====== SOURCE EXTRACT ======
Over the course of our lives, we are all likely to experience some limitation of our abilities, whether due to injury or illness, frailty in body or mind as we age, or just trying to get around with a child in a stroller. Throughout these changes of circum-stance, universal design—which the notfor- profit research and advocacy group Global Universal Design Commission (GUDC) defines as “a process that enables and empowers a diverse population by improving human performance, health and wellness, and social participation”—goes beyond mere accessibility. Its aim is to improve the quality of life.
“When universal design really works,” says Susan Ruptash, a principal at Toronto-based Quadrangle Architects, “people don’t say, ‘Wow! This is accessible.’ They say, ‘Wow! This is fabulous.’" Both people with disabilities and those without are appreciating the new 34th Street/ Hudson Yards subway station, a centerpiece of New York’s redevelopment plan for Manhattan’s far west side. The city’s subway system is more than a century old, and many of its stations are notoriously difficult to navigate. But here, ease of use and inclusive design were key planning concepts. “With this new station in the system, we had the opportunity to integrate all users,” says Beth Greenberg, principal with Dattner Architects, design architects for the project.
The station, designed for a peak hourly capacity of 30,000 commuters, is 125 feet below street level, and the configuration of the descent showcases the inclusive concept. A pair of glass-enclosed inclined elevators, a first in New York’s transit system, travel parallel to the station’s banks of escalators down the long slope from upper to lower mezzanines, enabling passengers with a disability (or stroller, or large load) to experience what Greenberg describes as “a shared quality of movement.”
“Equitable use,” in which an environment provides the same means of use for all users— identical whenever possible; equivalent when not—is one of the primary principles of universal design, according to the Center for Universal Design at North Carolina State University. The idea is that a well-designed environment avoids isolating or stigmatizing any group of users, or privileging one group over another. In fact, the Hudson Yards elevators are so unlike the secondary paths to which less thoughtful design often directs disabled usere elevators’ speed is set low to deter people who don’t need them from riding just for fun.
Prioritizing universal design from the outset of a project maximizes the chancer of garnering the greatest benefit. The inclined elevators, for example, not only foster equity, they also provide an economical solution to a construction challenge: by using the same tunnel as the escalators, the inclined elevators eliminate the need to drill out the separate—and in this case expensive—vertical and horizontal tunnels that would have been needed for a conventional elevator.
Other examples of compound benefits at the station include clarity of way-finding, in which spatial form makes clear which way passengers should go, so that signage becomes supplementary. A 35-foot-wide central platform, the widest in the New York subway system, provides enhanced safety and ease of maneuverability for passengers with and without mobility challenges.
While New York’s new subway station demonstrates the compound advantages of universal design for mobility and inclusion in everyday life, facilities for the Pan Am and Parapan Am Games held last summer in Toronto demonstrated the ability of universal design not just to accommodate thousands of spectators, athletes, volunteers, and officials at a once-in-a-lifetime event, but also to leave a lasting legacy of awareness and inclusion. “People are seeing the Parapan athletes as incredible athletes first and foremost,” says Quadrangle’s Ruptash, who acted as universal design consultant for the planning, design, and compliance of the Games’ four new-build facilities. “The beauty of these high-profile events is that they really raise the bar.”
======
» WRITTEN PROBLEM 1:
Write out the universal design passage from "Prioritizing universal design" up to and including "without mobility challenges.".
====== DATA SECTION ======
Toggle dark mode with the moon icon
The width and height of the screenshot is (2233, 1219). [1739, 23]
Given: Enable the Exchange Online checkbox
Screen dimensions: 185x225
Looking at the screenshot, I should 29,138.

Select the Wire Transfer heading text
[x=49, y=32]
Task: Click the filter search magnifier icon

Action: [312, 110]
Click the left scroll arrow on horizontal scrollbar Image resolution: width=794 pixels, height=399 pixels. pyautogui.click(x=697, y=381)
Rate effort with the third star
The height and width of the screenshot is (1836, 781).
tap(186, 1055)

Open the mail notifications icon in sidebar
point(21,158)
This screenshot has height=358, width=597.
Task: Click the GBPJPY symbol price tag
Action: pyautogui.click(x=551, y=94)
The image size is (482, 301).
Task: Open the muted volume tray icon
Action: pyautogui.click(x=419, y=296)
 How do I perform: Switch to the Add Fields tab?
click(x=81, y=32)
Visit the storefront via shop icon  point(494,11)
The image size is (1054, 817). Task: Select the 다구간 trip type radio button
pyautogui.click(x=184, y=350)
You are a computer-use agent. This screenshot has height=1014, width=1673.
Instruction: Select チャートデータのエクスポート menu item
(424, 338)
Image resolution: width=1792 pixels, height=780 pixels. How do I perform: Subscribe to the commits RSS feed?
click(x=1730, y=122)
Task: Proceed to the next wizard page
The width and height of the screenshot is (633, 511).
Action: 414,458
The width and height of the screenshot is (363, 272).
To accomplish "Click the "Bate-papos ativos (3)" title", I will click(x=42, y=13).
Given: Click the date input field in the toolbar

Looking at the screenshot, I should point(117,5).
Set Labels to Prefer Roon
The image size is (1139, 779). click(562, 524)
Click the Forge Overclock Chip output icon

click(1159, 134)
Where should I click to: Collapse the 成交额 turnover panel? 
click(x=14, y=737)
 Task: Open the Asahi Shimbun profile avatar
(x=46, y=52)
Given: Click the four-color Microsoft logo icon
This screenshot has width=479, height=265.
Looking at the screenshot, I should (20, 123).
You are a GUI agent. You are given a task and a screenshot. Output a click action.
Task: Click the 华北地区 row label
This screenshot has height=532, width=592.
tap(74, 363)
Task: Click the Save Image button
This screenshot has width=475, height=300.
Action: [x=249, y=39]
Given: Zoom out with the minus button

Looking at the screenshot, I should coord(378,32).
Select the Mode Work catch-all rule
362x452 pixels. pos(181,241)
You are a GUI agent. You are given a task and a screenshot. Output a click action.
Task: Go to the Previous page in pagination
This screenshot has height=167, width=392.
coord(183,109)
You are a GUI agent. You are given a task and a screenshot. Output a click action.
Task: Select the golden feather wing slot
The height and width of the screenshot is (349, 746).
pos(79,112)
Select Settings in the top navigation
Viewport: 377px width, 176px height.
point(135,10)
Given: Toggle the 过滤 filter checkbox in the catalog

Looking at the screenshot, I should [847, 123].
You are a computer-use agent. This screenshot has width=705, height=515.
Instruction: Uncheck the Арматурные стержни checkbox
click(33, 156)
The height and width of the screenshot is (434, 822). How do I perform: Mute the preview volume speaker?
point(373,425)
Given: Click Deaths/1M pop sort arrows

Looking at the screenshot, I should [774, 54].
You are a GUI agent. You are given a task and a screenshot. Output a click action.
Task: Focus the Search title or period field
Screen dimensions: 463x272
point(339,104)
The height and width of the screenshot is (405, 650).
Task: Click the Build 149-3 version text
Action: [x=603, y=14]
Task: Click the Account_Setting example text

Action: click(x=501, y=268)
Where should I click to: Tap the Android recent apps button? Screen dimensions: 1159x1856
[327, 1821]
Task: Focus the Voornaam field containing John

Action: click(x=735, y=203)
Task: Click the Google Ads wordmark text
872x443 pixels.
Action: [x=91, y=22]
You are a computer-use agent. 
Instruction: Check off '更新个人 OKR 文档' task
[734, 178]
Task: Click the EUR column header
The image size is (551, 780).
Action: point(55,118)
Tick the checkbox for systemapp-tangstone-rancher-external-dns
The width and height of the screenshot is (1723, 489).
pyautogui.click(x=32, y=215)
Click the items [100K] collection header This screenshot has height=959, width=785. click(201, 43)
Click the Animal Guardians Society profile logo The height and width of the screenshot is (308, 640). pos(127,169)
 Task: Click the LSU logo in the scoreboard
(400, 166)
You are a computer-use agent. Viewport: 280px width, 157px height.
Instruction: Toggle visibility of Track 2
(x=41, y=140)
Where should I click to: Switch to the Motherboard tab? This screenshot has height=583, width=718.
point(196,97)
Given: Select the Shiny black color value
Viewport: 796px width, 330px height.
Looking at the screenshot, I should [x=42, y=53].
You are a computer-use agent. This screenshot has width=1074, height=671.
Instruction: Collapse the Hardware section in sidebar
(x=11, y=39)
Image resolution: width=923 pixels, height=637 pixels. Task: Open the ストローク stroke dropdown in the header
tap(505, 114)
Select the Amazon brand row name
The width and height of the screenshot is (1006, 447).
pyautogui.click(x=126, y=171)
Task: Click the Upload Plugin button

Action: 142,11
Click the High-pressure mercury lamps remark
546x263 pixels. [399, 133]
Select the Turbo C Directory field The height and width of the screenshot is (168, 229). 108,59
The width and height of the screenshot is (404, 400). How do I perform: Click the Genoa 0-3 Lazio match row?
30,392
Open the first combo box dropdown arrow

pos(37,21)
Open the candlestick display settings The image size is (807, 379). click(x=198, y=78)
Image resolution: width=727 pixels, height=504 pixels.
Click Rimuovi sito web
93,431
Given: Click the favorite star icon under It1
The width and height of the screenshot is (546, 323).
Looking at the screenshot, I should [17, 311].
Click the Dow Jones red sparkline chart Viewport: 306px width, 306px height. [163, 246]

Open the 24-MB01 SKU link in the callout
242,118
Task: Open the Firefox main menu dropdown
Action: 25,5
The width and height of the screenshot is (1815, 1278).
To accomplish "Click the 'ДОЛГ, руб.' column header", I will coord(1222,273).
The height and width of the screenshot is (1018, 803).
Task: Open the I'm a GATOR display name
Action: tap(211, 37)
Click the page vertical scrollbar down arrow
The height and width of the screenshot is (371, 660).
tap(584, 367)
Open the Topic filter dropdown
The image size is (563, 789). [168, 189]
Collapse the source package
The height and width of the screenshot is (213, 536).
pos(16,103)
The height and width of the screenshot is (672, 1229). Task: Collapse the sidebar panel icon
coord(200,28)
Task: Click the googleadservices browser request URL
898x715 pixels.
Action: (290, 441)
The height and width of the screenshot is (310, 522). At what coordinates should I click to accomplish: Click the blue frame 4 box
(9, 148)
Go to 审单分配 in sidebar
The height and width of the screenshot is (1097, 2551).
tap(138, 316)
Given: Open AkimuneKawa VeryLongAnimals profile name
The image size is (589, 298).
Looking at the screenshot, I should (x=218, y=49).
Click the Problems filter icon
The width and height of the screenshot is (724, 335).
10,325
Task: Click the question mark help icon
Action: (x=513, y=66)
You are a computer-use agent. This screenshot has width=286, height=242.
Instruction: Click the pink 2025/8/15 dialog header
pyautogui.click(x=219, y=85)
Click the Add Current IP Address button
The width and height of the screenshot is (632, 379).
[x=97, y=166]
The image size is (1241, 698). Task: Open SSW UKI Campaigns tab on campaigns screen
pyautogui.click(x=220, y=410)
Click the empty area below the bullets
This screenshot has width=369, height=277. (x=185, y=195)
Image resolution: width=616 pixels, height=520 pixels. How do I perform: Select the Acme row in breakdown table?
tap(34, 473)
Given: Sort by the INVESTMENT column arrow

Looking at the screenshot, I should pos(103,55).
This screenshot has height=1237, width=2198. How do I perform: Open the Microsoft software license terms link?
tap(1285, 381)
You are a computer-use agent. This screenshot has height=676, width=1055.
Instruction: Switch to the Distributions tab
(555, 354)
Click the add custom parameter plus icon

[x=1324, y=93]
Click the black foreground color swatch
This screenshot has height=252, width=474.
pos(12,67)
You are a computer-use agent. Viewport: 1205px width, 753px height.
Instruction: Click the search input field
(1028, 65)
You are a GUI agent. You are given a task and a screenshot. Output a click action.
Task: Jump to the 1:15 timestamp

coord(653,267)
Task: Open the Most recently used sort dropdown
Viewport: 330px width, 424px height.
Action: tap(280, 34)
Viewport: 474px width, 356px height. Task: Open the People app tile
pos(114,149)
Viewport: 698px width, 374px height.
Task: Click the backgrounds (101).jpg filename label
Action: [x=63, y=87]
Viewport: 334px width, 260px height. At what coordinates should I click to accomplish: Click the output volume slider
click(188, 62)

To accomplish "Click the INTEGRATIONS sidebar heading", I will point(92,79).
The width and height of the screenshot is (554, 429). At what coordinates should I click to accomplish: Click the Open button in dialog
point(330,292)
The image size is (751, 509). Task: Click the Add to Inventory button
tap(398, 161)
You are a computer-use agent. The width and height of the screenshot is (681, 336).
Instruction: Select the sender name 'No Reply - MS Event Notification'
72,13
======
» WRITTEN PROBLEM 2:
From the rows, give back the lines from the line containing "has width=705, height=515." up to and including the line containing "Action: click(x=735, y=203)", unchanged and with nothing else.

» RESULT 1:
Prioritizing universal design from the outset of a project maximizes the chancer of garnering the greatest benefit. The inclined elevators, for example, not only foster equity, they also provide an economical solution to a construction challenge: by using the same tunnel as the escalators, the inclined elevators eliminate the need to drill out the separate—and in this case expensive—vertical and horizontal tunnels that would have been needed for a conventional elevator.
Other examples of compound benefits at the station include clarity of way-finding, in which spatial form makes clear which way passengers should go, so that signage becomes supplementary. A 35-foot-wide central platform, the widest in the New York subway system, provides enhanced safety and ease of maneuverability for passengers with and without mobility challenges.

» RESULT 2:
You are a computer-use agent. This screenshot has width=705, height=515.
Instruction: Uncheck the Арматурные стержни checkbox
click(33, 156)
The height and width of the screenshot is (434, 822). How do I perform: Mute the preview volume speaker?
point(373,425)
Given: Click Deaths/1M pop sort arrows

Looking at the screenshot, I should [774, 54].
You are a GUI agent. You are given a task and a screenshot. Output a click action.
Task: Focus the Search title or period field
Screen dimensions: 463x272
point(339,104)
The height and width of the screenshot is (405, 650).
Task: Click the Build 149-3 version text
Action: [x=603, y=14]
Task: Click the Account_Setting example text

Action: click(x=501, y=268)
Where should I click to: Tap the Android recent apps button? Screen dimensions: 1159x1856
[327, 1821]
Task: Focus the Voornaam field containing John

Action: click(x=735, y=203)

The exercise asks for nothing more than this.